## Stated exercise 1
Reproduce everything from the start of the entries down to the line containing "click(17, 270)", both ends included. Keep the requests unchanged, and multiply every coordinate in the answers by 1.55, rounding to whole numbers with halves rounded up.

Even if two types share a representation, their type distinctness is meant to be a semantic or abstraction boundary: just because a number is represented as a blob of bits does not necessarily mean that arbitrary bit manipulations are sensible. However, by defining such a capability, we create several semantic problems:

Some operations end up needing multiple definitions to take this into account. A good example are shifts: instead of simply having left or right shifts, we now have to distinguish arithmetic versus logical shifts, simply to take into account that a shift can be used on something which is meant to be a number, which could be signed. This creates unnecessary complexity and duplication of operations.
As Plutus BuiltinIntegers are of arbitrary precision, certain bitwise operations are not well-defined on them. A good example is bitwise complement: the bitwise complement of $0$ cannot be defined sensibly, and in fact, is partial in its Bits instance.
Certain bitwise operations on BuiltinInteger would have quite undesirable semantic changes in order to be implementable. A good example are bitwise rotations: we should be able to 'decompose' a rotation left or right by $n$ into two rotations (by $m_1$ and $m_2$ such that $m_1 + m_2 = n$ ) without changing the outcome. However, because trailing zeroes are not tracked by the implementation, this can fail depending on the choice of decomposition, which seems needlessly annoying for no good reason.

## Stated exercise 2
In the excerpt on Plutus bitwise operations, which operations are given as the example of operations that need multiple definitions?

(Records of locating words and elements)
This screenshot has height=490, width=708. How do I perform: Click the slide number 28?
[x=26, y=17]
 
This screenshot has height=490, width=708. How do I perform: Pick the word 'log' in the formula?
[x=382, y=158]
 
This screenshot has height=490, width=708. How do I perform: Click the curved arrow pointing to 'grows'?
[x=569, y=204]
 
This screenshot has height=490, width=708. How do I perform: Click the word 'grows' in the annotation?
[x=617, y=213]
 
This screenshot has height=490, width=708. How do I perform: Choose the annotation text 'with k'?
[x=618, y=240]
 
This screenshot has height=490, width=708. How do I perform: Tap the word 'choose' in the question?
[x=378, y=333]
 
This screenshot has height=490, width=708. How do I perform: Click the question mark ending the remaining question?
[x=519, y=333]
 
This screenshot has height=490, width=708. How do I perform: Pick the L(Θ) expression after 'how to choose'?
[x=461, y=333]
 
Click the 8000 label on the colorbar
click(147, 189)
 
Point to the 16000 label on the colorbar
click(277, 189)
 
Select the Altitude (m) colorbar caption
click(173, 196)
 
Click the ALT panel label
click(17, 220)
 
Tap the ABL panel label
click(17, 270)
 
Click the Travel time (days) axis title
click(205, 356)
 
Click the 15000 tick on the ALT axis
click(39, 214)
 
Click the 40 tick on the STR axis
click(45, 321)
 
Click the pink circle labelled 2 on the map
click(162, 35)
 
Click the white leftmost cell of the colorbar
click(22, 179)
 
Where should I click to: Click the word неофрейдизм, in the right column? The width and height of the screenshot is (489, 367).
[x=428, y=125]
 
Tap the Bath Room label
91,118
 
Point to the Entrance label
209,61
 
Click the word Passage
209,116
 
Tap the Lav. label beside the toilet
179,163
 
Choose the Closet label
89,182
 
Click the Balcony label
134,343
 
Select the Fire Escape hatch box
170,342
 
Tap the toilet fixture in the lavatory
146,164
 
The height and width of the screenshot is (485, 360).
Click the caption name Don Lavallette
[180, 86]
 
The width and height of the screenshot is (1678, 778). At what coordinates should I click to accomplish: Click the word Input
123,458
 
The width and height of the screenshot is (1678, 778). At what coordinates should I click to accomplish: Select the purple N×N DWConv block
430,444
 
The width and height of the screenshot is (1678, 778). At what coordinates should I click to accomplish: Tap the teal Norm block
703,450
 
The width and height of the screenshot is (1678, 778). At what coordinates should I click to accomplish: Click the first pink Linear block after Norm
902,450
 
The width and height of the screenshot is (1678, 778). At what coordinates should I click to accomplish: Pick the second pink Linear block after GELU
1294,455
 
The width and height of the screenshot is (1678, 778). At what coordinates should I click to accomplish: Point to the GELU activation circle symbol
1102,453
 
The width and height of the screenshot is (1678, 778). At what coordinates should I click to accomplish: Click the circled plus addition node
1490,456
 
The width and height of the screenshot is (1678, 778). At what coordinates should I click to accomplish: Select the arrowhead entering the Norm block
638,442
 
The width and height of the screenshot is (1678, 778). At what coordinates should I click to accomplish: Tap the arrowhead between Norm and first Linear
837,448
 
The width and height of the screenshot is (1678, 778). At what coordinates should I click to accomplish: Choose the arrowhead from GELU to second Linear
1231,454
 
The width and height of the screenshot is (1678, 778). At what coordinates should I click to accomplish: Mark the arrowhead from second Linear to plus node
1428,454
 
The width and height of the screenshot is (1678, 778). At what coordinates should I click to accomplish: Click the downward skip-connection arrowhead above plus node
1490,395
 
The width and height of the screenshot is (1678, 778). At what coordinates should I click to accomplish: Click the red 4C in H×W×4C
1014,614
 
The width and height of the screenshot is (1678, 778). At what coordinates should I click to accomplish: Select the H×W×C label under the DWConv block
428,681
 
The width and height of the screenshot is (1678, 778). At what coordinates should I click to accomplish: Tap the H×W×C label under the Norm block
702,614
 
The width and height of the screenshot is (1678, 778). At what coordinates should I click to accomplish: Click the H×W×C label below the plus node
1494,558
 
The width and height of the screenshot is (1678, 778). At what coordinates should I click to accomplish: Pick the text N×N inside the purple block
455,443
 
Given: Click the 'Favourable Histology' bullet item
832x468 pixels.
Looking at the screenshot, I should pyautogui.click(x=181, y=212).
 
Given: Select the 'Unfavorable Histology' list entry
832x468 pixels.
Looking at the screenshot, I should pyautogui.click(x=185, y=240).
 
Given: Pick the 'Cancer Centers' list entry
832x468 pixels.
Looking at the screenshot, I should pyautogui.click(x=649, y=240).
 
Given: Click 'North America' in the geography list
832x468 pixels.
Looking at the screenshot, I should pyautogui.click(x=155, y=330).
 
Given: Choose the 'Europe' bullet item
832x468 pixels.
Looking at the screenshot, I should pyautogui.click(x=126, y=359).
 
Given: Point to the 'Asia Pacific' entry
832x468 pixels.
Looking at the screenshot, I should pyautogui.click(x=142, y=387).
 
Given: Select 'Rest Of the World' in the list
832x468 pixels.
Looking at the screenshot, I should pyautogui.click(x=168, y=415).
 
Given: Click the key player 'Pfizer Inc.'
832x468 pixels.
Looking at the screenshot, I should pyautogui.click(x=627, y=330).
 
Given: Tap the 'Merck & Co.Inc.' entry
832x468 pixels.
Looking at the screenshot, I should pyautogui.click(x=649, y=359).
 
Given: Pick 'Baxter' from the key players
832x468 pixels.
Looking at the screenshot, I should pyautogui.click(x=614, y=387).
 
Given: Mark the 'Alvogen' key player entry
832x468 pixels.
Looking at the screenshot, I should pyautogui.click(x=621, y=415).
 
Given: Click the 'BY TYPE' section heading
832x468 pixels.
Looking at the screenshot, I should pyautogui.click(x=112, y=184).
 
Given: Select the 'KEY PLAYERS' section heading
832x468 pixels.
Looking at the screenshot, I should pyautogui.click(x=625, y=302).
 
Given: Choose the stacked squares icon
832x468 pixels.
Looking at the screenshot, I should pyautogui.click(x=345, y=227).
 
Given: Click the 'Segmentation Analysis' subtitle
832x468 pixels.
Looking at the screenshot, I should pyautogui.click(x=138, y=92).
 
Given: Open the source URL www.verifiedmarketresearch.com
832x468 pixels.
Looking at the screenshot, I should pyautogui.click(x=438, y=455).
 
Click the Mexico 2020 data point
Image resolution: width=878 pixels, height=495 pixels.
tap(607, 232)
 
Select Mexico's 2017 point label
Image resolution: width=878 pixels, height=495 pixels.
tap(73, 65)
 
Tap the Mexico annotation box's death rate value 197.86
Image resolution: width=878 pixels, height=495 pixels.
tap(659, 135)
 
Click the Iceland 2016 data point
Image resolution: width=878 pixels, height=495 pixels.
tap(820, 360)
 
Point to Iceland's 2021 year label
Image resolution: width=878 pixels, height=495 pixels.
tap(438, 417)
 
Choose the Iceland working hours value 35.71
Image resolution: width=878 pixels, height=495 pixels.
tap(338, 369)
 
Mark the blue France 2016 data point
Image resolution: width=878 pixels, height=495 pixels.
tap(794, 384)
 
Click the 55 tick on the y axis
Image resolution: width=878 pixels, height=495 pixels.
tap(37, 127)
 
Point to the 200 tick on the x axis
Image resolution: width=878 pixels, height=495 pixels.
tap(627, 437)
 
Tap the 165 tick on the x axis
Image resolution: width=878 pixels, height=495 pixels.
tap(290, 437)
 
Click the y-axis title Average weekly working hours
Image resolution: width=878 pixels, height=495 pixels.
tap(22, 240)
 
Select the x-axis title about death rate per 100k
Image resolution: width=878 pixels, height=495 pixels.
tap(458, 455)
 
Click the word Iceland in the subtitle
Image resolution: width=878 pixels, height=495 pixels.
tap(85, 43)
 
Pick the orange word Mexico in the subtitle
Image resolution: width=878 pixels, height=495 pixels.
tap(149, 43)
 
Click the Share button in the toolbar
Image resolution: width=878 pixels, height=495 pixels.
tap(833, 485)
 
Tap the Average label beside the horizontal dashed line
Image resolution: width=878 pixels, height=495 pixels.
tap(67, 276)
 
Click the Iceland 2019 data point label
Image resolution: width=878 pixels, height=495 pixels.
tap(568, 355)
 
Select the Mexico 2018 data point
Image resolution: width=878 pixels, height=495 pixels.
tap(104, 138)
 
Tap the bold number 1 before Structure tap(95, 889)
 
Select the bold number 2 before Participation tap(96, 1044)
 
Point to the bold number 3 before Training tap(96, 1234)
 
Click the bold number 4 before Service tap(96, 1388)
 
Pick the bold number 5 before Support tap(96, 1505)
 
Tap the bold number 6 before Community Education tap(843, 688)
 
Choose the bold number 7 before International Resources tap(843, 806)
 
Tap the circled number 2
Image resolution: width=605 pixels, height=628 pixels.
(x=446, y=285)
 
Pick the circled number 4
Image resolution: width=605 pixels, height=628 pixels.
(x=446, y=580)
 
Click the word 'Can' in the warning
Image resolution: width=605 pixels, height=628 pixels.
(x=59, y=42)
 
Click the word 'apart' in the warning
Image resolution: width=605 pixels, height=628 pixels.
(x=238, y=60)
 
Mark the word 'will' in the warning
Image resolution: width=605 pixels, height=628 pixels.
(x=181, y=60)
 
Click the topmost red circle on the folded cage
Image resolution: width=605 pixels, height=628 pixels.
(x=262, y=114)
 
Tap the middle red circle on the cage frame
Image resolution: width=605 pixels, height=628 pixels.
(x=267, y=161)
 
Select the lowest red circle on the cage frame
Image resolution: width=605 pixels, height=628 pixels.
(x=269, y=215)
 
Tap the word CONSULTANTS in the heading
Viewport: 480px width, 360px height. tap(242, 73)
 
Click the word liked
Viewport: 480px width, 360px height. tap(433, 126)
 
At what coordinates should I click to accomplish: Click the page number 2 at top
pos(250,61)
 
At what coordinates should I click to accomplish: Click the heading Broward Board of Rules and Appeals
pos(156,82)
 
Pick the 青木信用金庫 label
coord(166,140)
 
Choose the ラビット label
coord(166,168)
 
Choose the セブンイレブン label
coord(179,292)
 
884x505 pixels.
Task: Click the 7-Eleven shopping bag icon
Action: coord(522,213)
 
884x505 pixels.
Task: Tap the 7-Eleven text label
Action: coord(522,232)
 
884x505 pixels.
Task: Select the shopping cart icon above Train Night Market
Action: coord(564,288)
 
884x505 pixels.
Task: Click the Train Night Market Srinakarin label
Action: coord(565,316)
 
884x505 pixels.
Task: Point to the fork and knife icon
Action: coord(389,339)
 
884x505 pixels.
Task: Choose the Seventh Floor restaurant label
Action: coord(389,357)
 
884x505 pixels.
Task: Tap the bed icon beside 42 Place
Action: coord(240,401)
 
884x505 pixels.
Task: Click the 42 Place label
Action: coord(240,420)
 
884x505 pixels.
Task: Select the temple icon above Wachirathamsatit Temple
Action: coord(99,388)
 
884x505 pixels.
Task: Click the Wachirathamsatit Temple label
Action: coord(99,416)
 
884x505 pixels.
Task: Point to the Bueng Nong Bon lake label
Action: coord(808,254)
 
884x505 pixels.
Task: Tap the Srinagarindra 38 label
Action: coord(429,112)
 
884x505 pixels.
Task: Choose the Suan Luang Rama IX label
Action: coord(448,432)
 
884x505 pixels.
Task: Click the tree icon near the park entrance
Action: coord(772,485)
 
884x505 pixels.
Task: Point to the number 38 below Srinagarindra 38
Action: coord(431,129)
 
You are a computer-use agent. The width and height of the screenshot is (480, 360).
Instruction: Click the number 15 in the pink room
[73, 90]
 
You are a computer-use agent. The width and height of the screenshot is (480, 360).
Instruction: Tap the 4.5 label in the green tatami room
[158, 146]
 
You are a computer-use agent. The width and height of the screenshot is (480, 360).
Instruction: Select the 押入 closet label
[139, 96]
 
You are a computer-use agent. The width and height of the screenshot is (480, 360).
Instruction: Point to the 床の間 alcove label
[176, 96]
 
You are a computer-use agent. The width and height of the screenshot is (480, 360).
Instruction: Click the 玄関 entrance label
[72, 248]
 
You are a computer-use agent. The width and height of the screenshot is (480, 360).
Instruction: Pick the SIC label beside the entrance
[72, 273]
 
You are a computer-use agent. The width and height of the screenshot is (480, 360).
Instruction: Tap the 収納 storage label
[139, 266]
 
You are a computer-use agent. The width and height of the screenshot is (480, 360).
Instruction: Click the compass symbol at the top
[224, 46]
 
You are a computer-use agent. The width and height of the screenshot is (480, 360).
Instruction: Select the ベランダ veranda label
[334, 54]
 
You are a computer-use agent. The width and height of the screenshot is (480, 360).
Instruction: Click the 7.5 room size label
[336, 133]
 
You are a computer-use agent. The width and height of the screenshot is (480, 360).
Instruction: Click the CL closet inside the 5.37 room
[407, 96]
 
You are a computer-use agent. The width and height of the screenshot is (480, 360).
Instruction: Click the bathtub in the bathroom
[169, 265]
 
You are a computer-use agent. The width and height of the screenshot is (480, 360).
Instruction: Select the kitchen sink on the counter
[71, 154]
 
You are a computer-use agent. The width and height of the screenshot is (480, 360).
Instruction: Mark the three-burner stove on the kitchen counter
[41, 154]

## Task result 1
This screenshot has height=490, width=708. How do I perform: Click the slide number 28?
[x=40, y=26]
 
This screenshot has height=490, width=708. How do I perform: Pick the word 'log' in the formula?
[x=592, y=245]
 
This screenshot has height=490, width=708. How do I perform: Click the curved arrow pointing to 'grows'?
[x=882, y=316]
 
This screenshot has height=490, width=708. How do I perform: Click the word 'grows' in the annotation?
[x=956, y=330]
 
This screenshot has height=490, width=708. How do I perform: Choose the annotation text 'with k'?
[x=958, y=372]
 
This screenshot has height=490, width=708. How do I perform: Tap the word 'choose' in the question?
[x=586, y=516]
 
This screenshot has height=490, width=708. How do I perform: Click the question mark ending the remaining question?
[x=804, y=516]
 
This screenshot has height=490, width=708. How do I perform: Pick the L(Θ) expression after 'how to choose'?
[x=715, y=516]
 
Click the 8000 label on the colorbar
click(228, 293)
 
Point to the 16000 label on the colorbar
click(429, 293)
 
Select the Altitude (m) colorbar caption
click(268, 304)
 
Click the ALT panel label
click(26, 341)
 
Tap the ABL panel label
click(26, 419)

## Task result 2
Shifts, which must be split into arithmetic and logical shifts.